To eliminate the square root from the denominator, we use a standard mathematical technique called rationalizing the denominator. This involves multiplying both the numerator (the top part of the fraction) and the denominator (the bottom part of the fraction) by the conjugate of the denominator.
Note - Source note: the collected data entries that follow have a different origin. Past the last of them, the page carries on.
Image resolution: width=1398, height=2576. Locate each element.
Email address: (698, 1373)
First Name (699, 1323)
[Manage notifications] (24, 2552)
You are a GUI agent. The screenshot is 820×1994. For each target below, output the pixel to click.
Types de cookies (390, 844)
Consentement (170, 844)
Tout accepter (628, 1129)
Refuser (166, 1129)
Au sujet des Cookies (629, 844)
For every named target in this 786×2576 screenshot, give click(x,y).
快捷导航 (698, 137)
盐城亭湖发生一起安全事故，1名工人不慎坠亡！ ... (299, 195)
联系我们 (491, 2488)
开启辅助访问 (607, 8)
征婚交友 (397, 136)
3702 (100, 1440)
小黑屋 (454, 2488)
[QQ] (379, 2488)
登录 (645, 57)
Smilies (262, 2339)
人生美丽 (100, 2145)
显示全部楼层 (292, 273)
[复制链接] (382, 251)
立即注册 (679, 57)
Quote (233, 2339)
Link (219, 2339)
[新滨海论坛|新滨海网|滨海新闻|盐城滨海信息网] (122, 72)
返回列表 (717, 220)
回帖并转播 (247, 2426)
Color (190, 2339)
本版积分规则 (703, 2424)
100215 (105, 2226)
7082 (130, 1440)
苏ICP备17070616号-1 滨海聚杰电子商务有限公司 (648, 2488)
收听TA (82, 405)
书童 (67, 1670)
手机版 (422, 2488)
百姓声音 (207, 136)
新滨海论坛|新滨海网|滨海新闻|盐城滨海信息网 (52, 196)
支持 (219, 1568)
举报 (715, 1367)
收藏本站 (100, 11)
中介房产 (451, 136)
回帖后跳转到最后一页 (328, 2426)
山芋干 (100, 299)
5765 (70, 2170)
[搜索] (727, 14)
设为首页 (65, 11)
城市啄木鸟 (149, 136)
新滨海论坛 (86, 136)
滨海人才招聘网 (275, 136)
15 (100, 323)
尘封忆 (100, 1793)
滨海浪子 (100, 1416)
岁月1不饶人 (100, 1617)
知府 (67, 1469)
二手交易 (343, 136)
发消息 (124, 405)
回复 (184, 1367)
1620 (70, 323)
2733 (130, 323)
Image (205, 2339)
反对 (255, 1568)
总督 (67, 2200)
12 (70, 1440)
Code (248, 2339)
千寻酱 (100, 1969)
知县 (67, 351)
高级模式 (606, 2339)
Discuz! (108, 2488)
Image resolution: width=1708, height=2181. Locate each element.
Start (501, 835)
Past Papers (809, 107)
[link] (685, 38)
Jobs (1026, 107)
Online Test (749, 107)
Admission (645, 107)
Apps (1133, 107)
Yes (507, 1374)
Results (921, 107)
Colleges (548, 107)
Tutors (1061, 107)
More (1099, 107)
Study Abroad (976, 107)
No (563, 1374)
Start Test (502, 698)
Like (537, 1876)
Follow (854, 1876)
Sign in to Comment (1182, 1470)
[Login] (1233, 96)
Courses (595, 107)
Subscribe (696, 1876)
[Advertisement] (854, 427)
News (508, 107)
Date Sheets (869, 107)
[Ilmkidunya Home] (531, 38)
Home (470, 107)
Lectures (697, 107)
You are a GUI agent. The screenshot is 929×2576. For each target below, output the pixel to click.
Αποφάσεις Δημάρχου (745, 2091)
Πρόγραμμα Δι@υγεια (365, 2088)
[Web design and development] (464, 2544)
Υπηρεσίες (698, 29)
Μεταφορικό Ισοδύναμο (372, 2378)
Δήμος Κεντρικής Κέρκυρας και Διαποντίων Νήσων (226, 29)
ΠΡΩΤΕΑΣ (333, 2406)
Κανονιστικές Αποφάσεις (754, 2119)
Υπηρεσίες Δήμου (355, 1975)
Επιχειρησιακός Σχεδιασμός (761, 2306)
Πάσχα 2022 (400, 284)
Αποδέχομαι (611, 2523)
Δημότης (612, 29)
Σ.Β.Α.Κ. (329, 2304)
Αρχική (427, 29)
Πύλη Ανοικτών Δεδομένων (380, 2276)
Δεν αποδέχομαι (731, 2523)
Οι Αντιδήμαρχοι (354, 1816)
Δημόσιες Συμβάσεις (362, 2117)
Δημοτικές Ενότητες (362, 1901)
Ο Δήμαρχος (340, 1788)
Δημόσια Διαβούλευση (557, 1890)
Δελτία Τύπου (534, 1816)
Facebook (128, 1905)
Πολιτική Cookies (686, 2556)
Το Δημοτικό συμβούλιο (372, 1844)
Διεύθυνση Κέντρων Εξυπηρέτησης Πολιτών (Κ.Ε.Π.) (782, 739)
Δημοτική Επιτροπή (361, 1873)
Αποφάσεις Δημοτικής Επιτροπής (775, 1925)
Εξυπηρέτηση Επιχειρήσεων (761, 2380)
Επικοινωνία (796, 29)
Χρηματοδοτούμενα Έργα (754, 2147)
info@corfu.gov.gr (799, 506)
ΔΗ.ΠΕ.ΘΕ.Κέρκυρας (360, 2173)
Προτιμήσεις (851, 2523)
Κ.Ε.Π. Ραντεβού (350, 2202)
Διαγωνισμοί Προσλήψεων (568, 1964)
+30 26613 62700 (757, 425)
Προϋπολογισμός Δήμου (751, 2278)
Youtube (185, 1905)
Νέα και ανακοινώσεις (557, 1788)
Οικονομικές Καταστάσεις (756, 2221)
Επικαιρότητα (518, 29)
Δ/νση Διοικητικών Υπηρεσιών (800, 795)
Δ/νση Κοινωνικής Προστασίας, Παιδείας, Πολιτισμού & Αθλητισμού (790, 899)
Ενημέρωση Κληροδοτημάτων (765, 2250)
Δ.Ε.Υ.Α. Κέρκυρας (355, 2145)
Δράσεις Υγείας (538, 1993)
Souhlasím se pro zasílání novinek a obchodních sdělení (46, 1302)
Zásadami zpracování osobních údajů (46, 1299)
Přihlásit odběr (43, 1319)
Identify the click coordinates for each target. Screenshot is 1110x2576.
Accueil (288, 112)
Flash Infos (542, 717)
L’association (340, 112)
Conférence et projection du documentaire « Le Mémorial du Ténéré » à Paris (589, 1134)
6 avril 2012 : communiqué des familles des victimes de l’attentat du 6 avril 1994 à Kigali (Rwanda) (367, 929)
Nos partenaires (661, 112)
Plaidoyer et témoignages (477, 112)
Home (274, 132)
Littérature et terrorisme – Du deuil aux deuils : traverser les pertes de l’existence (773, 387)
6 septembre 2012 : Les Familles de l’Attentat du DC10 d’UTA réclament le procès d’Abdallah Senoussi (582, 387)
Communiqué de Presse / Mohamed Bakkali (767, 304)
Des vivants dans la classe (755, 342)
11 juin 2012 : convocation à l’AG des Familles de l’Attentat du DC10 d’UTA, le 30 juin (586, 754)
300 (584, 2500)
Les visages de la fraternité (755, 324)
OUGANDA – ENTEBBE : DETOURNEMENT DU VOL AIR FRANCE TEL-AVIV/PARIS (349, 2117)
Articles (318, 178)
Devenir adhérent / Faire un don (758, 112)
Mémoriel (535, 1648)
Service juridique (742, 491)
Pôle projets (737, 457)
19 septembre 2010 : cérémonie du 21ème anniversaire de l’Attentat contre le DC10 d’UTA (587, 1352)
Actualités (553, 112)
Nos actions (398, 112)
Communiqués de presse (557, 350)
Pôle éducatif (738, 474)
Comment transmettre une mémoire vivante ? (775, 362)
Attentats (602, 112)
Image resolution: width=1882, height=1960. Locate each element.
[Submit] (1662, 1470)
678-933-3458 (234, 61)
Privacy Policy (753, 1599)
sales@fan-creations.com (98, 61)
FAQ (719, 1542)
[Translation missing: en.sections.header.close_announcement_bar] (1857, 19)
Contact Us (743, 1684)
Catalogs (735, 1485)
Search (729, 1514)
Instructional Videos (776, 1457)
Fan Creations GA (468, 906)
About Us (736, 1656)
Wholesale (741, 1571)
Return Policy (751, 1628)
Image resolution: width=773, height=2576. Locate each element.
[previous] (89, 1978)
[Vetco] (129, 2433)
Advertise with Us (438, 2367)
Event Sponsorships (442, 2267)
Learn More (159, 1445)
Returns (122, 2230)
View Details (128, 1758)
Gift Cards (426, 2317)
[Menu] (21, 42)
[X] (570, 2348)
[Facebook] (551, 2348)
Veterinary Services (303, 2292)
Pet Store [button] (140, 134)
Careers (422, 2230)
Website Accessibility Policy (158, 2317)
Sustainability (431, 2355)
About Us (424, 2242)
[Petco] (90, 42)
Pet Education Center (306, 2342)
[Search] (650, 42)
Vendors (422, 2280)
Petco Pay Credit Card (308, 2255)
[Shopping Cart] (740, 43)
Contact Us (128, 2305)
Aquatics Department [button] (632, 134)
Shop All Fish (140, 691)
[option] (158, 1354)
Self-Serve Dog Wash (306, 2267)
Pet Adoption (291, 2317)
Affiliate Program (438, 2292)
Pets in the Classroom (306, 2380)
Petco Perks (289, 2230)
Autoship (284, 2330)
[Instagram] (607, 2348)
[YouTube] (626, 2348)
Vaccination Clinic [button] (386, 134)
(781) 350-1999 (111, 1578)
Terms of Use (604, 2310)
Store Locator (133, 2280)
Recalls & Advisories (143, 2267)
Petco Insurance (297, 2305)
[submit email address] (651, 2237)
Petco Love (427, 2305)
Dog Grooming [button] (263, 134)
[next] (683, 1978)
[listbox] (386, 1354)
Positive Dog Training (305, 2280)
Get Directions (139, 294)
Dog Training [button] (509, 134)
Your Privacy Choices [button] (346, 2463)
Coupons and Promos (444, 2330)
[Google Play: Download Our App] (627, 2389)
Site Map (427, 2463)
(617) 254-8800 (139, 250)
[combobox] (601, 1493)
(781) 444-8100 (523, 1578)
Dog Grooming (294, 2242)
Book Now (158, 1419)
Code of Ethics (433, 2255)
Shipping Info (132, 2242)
The denominator is $$1 - \sqrt{3}$$. The conjugate of an expression in the form $$a - b$$ is $$a + b$$. So, the conjugate of $$1 - \sqrt{3}$$ is $$1 + \sqrt{3}$$.

**step3** Multiplying by the conjugate

We multiply the original expression by a fraction that is equivalent to 1. This fraction is formed by placing the conjugate in both the numerator and the denominator: $$\frac{1 + \sqrt{3}}{1 + \sqrt{3}}$$.
So, we perform the multiplication:
$$\frac{4}{1 - \sqrt{3}} \times \frac{1 + \sqrt{3}}{1 + \sqrt{3}}$$

**step4** Simplifying the numerator

First, we multiply the numerators together:
$$4 \times (1 + \sqrt{3})$$
We distribute the 4 to each term inside the parentheses:
$$4 \times 1 + 4 \times \sqrt{3} = 4 + 4\sqrt{3}$$

**step5** Simplifying the denominator

Next, we multiply the denominators together:
$$(1 - \sqrt{3})(1 + \sqrt{3})$$
This is a special product known as the "difference of squares", which states that $$(a - b)(a + b) = a^2 - b^2$$. In this case, $$a = 1$$ and $$b = \sqrt{3}$$.
Applying the formula:
$$1^2 - (\sqrt{3})^2$$
$$1^2 = 1 \times 1 = 1$$
$$(\sqrt{3})^2 = 3$$ (The square of a square root simply gives the number inside the square root symbol).
So, the denominator simplifies to:
$$1 - 3 = -2$$

**step6** Combining the simplified numerator and denominator

Now, we write the simplified numerator over the simplified denominator:
$$\frac{4 + 4\sqrt{3}}{-2}$$

**step7** Final simplification

To complete the simplification, we divide each term in the numerator by the denominator:
$$\frac{4}{-2} + \frac{4\sqrt{3}}{-2}$$
For the first term: $$4 \div (-2) = -2$$
For the second term: $$4\sqrt{3} \div (-2) = -2\sqrt{3}$$
Therefore, the fully simplified expression is $$-2 - 2\sqrt{3}$$.